PHOTO N°121 : And now, what do we do?
Six mois que je suis célibataire, six mois que je me dis que c’est « peut être trop tôt » pour envisager quelque chose. Pas nécessairement une relation, je crois que je ne suis pas prête pour ça mais quelque chose qui me fasse enfin vibrer. Quelque chose de nouveau, peut-être d’interdit ? Je ne sais pas. Je suis arrivée à un point où j’ai besoin d’une vague de spontanéité dans ma vie. Je m’ennuie, rien ne se passe. Autrefois, je n’aurais pas hésité. Je n’aurais pas hésité à aborder ce gars, au Coco Cabana qui me fait terriblement de l'œil mais avec qui j'ai collaboré il y a quelques temps. Autrefois, je n’aurais pas refusé le verre, d’un parfait inconnu pour lancer les hostilités. Autrefois, je n’aurais pas hésité non plus à me glisser dans les draps d’un homme qui m’aurait plu et dont je ne me rappelle plus du prénom. Oui tout ceci m’aurait plus. Mais je me suis mariée et forcément, toutes ces choses n’auraient pas eu leur place en tant qu’épouse. Ceci dit, je ne regrette pas mon mariage. J’ai vécu des moments extraordinaires, j’ai voyagé plus que de raison, j’ai été très heureuse et j’ai gagné Manël, au bout de toutes ces péripéties. Et juste pour ça, je lui serais éternellement reconnaissante. Il a fait de moi une mère comblée, malgré tout ce foutoir dans notre vie.

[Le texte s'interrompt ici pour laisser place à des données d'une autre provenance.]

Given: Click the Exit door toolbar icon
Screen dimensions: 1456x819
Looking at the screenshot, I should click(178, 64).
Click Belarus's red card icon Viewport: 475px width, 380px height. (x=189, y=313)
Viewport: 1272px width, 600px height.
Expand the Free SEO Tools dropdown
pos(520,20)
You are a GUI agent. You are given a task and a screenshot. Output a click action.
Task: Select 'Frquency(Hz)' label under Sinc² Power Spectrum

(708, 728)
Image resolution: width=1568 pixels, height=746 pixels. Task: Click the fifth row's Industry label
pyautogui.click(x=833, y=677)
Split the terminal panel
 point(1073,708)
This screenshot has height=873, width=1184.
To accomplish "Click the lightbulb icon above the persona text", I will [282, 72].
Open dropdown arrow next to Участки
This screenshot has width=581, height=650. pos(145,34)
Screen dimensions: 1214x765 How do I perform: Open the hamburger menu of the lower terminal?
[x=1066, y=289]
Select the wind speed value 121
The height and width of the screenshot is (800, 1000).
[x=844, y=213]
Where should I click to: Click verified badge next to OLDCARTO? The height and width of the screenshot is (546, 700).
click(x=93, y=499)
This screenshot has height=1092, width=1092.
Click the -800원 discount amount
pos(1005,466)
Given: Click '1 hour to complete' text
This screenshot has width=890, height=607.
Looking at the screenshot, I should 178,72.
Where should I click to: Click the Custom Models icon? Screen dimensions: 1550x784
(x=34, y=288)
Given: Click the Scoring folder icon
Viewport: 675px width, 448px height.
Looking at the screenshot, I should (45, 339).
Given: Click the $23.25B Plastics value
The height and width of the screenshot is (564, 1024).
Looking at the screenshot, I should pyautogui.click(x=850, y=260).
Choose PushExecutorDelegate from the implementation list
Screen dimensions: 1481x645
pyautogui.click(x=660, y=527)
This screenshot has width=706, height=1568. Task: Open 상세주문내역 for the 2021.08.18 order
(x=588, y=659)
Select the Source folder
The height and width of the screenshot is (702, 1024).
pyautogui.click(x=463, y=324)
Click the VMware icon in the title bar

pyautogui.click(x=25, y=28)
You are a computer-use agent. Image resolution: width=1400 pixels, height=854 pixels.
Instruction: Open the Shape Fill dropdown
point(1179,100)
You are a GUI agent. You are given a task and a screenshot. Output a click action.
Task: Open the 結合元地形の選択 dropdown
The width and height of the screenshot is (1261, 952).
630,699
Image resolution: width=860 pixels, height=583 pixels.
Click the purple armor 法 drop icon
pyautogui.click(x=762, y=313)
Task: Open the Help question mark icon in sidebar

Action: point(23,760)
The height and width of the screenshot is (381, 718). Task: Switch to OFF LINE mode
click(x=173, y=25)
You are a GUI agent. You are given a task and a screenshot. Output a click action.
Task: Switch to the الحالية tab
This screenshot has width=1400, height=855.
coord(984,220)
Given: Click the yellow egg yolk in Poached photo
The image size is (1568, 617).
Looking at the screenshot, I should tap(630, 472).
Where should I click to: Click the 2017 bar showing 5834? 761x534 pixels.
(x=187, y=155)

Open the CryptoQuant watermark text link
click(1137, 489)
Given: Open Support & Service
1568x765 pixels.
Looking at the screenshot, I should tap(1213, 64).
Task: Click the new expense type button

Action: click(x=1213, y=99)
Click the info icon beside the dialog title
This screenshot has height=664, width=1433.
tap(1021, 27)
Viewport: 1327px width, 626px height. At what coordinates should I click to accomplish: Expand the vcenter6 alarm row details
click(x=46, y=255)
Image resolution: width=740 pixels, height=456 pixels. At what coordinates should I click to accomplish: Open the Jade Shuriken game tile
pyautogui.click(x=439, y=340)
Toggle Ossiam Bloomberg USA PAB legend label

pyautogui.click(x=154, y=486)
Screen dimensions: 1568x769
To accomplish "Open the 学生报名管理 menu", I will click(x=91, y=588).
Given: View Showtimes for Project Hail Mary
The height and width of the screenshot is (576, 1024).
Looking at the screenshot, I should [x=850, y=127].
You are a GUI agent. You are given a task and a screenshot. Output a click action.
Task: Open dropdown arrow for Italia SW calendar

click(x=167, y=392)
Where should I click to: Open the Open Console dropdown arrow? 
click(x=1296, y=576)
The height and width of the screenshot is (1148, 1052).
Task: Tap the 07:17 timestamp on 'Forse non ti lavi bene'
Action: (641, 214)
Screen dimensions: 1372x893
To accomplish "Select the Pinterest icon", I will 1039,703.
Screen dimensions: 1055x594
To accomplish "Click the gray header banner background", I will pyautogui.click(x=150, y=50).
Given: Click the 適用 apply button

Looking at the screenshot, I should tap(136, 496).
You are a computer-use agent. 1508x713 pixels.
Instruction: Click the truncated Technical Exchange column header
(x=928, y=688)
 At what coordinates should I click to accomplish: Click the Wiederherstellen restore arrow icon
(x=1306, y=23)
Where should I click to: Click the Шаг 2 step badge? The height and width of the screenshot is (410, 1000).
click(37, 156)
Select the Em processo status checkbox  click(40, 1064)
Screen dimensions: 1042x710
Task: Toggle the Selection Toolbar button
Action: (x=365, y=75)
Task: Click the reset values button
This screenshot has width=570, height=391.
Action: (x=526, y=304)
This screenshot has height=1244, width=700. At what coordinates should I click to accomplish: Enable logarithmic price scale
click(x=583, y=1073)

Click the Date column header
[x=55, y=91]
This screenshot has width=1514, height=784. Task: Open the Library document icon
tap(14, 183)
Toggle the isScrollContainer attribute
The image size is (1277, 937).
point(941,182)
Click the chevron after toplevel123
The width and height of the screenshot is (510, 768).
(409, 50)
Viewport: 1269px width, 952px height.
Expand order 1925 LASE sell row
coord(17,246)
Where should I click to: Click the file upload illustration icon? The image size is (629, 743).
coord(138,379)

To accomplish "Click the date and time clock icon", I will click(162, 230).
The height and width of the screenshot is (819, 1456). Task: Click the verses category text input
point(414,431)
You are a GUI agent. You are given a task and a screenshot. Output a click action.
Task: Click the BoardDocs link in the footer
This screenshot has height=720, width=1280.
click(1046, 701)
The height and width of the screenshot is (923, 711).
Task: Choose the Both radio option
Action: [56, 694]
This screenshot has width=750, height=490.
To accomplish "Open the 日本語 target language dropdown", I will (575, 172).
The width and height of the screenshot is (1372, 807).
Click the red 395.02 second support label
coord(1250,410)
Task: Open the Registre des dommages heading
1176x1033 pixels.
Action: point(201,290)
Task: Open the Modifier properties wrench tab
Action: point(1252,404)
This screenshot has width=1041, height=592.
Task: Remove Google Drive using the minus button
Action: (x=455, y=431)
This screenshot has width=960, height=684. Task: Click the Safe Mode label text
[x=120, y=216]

Et depuis plusieurs années, je me sens épanouie dans mon travail. Photographe depuis les bancs de l’école, je ne sors jamais sans mon objectif, capture des moments insolites, spontanés, de toute beauté. Mon studio est polyvalent, je fais toutes sortes de photos. Je peux aller du plus basique reportage pour le journal local, à des magazines type mode, plus en vogue. Des célébrations qu’on veut immortaliser, comme anniversaire, mariage. La grossesse qu’on ne veut surtout pas oublier, et des images sensuelles qu’on préfère garder pour soi. Oui, mon objectif en a vu de toutes les couleurs, pour son plaisir, et le mien également. J’aime tellement ce que je fais. C’est bien plus qu’un métier, c’est une passion.